== Directions ==
Please pick out every line below that contains the word "label" and copy each one in full.
++++++++++++++++++++
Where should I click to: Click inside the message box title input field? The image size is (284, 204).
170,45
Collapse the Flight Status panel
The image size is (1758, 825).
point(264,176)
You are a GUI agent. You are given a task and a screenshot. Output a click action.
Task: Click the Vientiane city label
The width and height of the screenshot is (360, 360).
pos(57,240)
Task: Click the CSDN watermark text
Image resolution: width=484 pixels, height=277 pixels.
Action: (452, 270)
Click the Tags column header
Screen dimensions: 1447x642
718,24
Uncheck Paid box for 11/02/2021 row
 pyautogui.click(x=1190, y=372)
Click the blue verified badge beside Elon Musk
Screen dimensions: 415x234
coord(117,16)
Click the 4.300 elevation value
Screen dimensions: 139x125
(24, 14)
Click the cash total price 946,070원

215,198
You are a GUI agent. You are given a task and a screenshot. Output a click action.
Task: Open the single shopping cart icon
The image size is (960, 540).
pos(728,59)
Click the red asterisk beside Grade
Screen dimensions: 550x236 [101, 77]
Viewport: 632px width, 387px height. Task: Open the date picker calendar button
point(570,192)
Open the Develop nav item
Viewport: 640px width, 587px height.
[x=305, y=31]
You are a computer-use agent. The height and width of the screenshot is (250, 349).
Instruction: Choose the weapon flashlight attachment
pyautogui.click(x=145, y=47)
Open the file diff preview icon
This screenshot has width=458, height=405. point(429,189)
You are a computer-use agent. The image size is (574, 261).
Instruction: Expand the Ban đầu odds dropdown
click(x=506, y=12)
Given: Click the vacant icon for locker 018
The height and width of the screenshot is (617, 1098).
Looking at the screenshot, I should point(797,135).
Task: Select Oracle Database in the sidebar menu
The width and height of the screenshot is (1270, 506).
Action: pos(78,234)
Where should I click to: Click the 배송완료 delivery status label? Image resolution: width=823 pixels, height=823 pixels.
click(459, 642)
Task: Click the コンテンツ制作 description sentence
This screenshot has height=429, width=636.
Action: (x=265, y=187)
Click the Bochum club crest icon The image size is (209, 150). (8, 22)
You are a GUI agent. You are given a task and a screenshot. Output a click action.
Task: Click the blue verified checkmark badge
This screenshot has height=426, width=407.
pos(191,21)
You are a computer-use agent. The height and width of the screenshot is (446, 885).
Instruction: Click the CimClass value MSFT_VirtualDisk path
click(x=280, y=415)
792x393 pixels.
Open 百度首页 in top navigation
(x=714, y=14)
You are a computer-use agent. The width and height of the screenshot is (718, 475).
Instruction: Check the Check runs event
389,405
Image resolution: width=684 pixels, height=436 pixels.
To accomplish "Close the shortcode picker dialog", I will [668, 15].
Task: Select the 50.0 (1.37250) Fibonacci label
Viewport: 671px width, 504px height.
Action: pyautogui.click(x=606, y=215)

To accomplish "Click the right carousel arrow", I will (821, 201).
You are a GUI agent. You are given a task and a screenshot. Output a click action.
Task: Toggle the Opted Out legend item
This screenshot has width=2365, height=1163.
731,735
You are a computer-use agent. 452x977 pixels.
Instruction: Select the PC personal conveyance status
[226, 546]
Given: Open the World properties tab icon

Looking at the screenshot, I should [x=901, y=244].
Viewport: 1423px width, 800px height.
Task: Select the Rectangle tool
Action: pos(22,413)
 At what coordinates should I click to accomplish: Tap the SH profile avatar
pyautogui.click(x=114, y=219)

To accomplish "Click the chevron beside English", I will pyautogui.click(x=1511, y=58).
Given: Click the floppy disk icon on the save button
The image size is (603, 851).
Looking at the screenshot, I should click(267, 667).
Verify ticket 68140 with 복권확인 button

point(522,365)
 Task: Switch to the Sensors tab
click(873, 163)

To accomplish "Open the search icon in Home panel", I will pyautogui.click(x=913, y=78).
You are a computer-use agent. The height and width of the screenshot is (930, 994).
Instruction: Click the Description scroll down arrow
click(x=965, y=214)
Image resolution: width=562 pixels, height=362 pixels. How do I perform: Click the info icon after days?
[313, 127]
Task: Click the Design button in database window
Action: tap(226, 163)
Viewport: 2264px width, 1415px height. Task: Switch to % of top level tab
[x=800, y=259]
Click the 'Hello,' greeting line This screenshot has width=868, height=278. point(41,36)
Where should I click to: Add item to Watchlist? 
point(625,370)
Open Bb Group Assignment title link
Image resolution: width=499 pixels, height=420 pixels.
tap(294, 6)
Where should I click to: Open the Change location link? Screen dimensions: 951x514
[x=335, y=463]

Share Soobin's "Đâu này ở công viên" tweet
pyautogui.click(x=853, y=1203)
++++++++++++++++++++
== Result of the exercise ==
Task: Click the Vientiane city label
Where should I click to: Click the 배송완료 delivery status label? Image resolution: width=823 pixels, height=823 pixels.
Task: Select the 50.0 (1.37250) Fibonacci label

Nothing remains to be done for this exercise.